'''
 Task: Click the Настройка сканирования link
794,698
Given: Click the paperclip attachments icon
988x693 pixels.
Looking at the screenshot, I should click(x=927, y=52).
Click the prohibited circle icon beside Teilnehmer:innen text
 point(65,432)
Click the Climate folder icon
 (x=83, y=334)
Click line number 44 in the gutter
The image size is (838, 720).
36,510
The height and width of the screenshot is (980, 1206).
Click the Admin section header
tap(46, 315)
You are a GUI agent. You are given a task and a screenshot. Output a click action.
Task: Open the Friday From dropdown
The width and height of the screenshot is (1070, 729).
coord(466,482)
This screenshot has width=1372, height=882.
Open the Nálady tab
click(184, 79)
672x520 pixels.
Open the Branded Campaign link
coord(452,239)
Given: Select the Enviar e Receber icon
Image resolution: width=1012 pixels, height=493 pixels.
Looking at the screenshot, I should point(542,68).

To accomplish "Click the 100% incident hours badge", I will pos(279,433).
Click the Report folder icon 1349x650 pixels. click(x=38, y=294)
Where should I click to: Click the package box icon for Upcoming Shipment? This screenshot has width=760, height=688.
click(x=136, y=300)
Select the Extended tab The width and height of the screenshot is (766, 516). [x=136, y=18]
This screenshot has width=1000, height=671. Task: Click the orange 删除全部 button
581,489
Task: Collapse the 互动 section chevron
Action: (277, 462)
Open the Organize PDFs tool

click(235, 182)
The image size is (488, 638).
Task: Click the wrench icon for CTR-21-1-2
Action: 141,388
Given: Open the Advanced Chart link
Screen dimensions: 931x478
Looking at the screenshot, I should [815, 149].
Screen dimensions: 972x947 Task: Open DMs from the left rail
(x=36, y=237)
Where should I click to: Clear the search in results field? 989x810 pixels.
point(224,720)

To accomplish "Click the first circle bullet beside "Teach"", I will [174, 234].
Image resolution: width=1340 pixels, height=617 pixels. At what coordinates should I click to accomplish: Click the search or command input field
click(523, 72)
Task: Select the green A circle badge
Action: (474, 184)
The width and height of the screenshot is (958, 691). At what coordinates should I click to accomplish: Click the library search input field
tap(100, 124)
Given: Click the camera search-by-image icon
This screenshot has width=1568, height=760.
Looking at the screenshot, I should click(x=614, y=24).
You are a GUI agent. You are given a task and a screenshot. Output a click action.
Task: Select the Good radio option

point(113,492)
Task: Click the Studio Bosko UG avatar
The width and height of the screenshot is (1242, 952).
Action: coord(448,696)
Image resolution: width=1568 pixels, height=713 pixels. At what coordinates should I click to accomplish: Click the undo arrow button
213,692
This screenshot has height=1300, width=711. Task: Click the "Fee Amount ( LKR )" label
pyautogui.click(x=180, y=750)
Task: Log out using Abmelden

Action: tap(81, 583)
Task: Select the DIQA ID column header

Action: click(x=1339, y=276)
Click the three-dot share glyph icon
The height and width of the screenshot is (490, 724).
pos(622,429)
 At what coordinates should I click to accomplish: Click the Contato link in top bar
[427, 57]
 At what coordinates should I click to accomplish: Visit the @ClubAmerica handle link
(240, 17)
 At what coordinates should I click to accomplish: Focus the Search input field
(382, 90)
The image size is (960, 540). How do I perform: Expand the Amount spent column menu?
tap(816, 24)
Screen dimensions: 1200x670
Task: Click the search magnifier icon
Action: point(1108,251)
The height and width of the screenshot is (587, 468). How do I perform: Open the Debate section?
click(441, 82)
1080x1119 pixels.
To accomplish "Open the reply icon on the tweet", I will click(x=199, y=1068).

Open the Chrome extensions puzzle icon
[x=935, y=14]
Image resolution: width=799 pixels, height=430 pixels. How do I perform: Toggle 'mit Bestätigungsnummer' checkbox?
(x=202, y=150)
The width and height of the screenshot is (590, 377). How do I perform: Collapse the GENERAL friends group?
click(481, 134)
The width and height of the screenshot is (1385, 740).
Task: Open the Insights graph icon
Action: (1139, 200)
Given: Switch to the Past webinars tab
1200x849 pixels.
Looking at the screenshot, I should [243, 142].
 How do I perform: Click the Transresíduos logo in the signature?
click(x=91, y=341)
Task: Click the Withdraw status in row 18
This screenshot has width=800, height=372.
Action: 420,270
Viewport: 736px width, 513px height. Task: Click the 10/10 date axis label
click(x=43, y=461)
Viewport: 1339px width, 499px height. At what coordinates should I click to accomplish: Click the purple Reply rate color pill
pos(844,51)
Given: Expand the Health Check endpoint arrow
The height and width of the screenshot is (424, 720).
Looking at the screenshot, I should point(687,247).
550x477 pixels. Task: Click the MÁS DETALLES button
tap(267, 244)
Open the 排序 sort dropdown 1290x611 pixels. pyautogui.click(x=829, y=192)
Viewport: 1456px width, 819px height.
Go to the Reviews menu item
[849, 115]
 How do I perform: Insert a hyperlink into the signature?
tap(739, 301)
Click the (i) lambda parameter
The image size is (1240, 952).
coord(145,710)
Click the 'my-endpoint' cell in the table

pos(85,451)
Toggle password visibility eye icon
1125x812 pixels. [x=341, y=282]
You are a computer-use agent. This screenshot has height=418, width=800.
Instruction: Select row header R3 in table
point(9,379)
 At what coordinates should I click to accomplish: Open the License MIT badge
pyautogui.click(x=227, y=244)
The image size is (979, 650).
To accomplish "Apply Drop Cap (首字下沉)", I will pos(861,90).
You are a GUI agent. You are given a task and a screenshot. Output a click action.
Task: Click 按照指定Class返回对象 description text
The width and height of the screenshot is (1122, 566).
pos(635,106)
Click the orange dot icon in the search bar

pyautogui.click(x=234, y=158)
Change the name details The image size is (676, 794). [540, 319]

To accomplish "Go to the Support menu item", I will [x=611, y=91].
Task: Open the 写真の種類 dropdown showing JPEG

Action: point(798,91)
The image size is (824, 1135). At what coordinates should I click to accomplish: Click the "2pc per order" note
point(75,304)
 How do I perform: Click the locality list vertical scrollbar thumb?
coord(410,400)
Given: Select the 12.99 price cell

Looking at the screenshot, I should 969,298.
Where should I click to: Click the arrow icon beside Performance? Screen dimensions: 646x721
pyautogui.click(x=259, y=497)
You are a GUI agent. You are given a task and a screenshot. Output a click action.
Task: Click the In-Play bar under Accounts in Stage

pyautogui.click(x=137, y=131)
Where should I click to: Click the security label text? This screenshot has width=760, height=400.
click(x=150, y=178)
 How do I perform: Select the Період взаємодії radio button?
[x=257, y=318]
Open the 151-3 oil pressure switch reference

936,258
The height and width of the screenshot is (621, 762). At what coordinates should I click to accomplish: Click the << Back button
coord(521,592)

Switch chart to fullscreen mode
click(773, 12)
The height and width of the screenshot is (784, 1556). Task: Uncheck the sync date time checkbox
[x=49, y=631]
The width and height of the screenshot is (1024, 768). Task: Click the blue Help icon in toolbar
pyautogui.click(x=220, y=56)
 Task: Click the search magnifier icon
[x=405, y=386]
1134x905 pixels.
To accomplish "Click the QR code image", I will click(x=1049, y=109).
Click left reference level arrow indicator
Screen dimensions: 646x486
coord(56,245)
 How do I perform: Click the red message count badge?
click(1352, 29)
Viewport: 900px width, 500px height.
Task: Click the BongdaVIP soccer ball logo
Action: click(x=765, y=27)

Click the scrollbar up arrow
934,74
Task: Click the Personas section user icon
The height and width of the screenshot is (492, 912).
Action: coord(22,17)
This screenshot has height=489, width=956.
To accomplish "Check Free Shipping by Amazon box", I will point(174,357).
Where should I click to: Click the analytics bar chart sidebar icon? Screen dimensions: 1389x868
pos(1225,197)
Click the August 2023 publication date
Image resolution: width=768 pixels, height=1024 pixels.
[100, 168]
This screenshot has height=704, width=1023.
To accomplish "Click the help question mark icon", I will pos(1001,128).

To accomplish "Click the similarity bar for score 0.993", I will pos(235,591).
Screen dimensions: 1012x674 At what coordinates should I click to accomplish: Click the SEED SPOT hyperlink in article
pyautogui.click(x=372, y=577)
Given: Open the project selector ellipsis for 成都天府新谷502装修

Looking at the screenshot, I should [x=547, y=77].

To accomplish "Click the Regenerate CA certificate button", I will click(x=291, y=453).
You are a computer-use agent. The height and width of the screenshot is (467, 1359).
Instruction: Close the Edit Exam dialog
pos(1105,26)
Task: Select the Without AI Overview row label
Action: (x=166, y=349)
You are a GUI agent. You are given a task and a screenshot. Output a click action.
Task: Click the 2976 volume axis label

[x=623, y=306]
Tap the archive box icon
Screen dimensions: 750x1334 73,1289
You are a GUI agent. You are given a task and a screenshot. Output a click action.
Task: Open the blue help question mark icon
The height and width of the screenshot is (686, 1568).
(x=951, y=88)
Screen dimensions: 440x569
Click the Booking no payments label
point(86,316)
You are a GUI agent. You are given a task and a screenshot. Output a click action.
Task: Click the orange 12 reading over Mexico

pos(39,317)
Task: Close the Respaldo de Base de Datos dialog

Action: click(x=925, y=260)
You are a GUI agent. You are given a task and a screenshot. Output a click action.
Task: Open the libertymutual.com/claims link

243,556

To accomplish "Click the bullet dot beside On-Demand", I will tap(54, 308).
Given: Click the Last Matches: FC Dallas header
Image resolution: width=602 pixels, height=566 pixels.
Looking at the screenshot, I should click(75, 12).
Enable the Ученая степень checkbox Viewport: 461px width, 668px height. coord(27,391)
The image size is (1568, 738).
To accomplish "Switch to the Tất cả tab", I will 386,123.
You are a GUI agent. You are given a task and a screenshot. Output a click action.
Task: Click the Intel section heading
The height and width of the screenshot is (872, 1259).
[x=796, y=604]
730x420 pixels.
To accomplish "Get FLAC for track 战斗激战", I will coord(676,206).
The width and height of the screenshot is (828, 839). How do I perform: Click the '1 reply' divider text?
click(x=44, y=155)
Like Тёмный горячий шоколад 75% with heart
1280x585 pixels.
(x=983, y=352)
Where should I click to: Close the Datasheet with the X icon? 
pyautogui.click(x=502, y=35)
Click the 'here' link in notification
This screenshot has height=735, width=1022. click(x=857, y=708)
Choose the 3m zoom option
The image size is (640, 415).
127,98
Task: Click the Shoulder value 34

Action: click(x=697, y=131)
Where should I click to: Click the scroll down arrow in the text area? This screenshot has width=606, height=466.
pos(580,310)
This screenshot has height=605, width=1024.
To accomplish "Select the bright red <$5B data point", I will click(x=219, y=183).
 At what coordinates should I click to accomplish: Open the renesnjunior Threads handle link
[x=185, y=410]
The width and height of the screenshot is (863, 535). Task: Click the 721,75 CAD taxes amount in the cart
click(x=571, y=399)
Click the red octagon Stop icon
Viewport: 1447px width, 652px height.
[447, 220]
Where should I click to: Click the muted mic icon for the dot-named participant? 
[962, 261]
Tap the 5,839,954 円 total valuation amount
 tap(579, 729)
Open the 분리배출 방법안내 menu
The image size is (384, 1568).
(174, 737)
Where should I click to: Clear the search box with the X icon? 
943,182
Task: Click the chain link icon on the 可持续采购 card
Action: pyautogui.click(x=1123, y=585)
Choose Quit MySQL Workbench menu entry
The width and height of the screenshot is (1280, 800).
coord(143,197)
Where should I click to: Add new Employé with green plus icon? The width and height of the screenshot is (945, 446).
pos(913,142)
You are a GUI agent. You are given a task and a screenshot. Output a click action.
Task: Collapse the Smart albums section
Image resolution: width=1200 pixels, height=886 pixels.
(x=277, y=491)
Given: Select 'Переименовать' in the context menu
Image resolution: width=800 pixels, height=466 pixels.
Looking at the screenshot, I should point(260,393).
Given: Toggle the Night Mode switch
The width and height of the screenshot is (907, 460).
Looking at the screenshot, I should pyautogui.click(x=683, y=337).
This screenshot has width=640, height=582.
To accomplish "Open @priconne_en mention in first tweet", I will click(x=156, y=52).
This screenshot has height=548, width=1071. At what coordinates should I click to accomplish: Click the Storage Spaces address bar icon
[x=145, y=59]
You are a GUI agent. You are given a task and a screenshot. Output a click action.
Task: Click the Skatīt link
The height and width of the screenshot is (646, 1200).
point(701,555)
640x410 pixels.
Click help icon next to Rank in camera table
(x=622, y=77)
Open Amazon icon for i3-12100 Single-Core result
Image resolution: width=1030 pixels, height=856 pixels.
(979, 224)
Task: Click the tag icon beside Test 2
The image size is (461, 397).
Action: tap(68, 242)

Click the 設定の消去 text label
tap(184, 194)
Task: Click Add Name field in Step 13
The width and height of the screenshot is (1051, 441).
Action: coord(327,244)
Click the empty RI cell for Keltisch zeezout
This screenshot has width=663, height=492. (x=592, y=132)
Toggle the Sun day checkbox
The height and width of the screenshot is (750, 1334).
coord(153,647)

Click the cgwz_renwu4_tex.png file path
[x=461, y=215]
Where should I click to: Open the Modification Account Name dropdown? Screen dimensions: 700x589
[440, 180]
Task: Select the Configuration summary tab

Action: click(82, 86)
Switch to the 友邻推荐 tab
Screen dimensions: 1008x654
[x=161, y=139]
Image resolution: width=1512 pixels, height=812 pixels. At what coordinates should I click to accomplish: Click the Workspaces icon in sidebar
'''
*Problem to solve*:
Copy out only the lines above from the one with "Given: Click the Last" to the one with "730x420 pixels.", inclusive, exactly as they stand.

*Task output*:
Given: Click the Last Matches: FC Dallas header
Image resolution: width=602 pixels, height=566 pixels.
Looking at the screenshot, I should click(75, 12).
Enable the Ученая степень checkbox Viewport: 461px width, 668px height. coord(27,391)
The image size is (1568, 738).
To accomplish "Switch to the Tất cả tab", I will 386,123.
You are a GUI agent. You are given a task and a screenshot. Output a click action.
Task: Click the Intel section heading
The height and width of the screenshot is (872, 1259).
[x=796, y=604]
730x420 pixels.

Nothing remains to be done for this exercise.